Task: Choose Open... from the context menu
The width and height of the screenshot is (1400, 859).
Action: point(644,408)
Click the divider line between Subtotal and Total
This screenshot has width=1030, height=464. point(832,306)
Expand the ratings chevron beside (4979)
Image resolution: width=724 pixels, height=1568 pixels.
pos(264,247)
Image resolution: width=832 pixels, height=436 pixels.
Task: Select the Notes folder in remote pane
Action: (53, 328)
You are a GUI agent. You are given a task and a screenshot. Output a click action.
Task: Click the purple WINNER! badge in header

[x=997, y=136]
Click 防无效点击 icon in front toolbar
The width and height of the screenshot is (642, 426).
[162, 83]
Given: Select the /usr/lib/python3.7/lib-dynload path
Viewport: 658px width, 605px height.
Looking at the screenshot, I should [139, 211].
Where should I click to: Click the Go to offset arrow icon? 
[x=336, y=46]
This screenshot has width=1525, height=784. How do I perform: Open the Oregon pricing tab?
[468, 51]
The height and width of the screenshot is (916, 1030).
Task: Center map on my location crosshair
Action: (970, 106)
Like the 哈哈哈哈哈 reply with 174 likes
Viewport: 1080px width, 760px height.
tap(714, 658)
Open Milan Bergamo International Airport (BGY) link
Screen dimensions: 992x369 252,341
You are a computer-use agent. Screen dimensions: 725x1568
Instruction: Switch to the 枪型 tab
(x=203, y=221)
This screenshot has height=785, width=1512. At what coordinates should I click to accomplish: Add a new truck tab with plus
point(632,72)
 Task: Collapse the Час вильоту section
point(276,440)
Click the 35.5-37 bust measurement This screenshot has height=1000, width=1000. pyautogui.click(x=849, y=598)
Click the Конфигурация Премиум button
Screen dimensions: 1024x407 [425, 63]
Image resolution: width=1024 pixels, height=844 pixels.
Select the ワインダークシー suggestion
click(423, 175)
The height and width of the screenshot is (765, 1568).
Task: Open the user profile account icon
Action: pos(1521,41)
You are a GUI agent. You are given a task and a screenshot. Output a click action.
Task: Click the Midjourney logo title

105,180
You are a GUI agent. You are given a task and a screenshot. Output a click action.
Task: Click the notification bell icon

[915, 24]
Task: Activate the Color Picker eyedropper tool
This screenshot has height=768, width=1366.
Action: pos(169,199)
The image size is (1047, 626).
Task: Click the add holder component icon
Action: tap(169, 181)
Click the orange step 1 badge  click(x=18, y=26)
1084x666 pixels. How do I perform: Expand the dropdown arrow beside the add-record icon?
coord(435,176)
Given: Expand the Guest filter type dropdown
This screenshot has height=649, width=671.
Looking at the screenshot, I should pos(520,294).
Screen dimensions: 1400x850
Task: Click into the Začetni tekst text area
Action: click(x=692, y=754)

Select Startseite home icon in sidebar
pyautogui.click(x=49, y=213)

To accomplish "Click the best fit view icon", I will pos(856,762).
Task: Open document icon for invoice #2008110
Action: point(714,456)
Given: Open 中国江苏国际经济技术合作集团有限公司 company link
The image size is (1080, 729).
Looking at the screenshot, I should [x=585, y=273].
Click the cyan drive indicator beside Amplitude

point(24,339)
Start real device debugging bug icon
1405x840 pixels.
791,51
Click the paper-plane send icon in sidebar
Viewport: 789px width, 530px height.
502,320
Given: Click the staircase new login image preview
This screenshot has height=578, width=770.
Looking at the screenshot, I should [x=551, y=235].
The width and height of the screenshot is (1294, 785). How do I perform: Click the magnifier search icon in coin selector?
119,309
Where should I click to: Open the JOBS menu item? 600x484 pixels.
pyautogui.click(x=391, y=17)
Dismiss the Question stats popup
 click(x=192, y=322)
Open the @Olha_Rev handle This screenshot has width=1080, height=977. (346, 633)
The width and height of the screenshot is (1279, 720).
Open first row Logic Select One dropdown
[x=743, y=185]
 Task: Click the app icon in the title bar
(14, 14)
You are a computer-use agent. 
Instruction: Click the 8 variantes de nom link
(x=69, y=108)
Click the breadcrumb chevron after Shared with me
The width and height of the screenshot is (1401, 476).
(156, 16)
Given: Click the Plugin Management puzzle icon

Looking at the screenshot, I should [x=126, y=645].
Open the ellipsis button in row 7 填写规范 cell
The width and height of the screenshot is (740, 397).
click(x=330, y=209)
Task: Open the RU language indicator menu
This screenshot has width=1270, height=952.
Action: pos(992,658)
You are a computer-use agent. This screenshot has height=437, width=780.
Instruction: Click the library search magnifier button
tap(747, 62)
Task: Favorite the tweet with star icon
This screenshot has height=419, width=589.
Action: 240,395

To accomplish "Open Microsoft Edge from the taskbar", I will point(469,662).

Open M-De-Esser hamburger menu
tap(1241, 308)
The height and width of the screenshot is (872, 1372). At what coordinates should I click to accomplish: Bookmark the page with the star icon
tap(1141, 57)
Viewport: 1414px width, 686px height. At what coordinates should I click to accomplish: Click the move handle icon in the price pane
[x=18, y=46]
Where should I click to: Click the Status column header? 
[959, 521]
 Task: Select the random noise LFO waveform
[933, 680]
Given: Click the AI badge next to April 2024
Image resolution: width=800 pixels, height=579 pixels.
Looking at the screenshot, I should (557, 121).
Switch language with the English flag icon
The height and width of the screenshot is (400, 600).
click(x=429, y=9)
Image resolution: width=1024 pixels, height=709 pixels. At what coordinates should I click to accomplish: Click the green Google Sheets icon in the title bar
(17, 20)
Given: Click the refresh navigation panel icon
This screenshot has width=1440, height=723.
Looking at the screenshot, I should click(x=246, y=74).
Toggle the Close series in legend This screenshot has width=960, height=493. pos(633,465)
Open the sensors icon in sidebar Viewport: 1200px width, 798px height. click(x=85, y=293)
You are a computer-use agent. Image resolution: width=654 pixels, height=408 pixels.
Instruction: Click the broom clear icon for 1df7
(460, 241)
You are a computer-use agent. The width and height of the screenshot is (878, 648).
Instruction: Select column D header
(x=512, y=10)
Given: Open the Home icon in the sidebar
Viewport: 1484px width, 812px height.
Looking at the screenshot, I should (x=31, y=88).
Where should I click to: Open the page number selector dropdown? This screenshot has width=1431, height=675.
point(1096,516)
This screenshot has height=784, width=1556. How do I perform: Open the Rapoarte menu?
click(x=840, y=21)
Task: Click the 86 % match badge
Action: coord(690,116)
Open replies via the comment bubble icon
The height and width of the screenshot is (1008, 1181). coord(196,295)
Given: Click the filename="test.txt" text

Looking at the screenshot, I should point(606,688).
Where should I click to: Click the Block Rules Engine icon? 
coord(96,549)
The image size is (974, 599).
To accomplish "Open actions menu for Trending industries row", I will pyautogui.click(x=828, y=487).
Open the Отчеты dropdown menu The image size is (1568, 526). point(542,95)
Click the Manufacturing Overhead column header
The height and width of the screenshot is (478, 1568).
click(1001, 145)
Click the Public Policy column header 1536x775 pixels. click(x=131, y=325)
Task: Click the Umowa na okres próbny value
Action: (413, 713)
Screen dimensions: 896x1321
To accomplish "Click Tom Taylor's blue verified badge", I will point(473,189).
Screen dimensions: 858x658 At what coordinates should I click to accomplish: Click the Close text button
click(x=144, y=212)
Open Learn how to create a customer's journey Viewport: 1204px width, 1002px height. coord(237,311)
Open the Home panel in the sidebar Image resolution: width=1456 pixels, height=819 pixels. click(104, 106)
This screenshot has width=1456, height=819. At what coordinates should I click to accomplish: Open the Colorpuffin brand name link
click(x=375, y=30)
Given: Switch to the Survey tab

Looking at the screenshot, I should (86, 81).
■ ■ ■ ■ ■ ■ ■
■ Written request
Can you copy out word for word the entries starting with the line that contains "Where should I click to: Click the Block" and going on through the end of the entries, keeping both ends?

■ Written response
Where should I click to: Click the Block Rules Engine icon? 
coord(96,549)
The image size is (974, 599).
To accomplish "Open actions menu for Trending industries row", I will pyautogui.click(x=828, y=487).
Open the Отчеты dropdown menu The image size is (1568, 526). point(542,95)
Click the Manufacturing Overhead column header
The height and width of the screenshot is (478, 1568).
click(1001, 145)
Click the Public Policy column header 1536x775 pixels. click(x=131, y=325)
Task: Click the Umowa na okres próbny value
Action: (413, 713)
Screen dimensions: 896x1321
To accomplish "Click Tom Taylor's blue verified badge", I will point(473,189).
Screen dimensions: 858x658 At what coordinates should I click to accomplish: Click the Close text button
click(x=144, y=212)
Open Learn how to create a customer's journey Viewport: 1204px width, 1002px height. coord(237,311)
Open the Home panel in the sidebar Image resolution: width=1456 pixels, height=819 pixels. click(104, 106)
This screenshot has width=1456, height=819. At what coordinates should I click to accomplish: Open the Colorpuffin brand name link
click(x=375, y=30)
Given: Switch to the Survey tab

Looking at the screenshot, I should (86, 81).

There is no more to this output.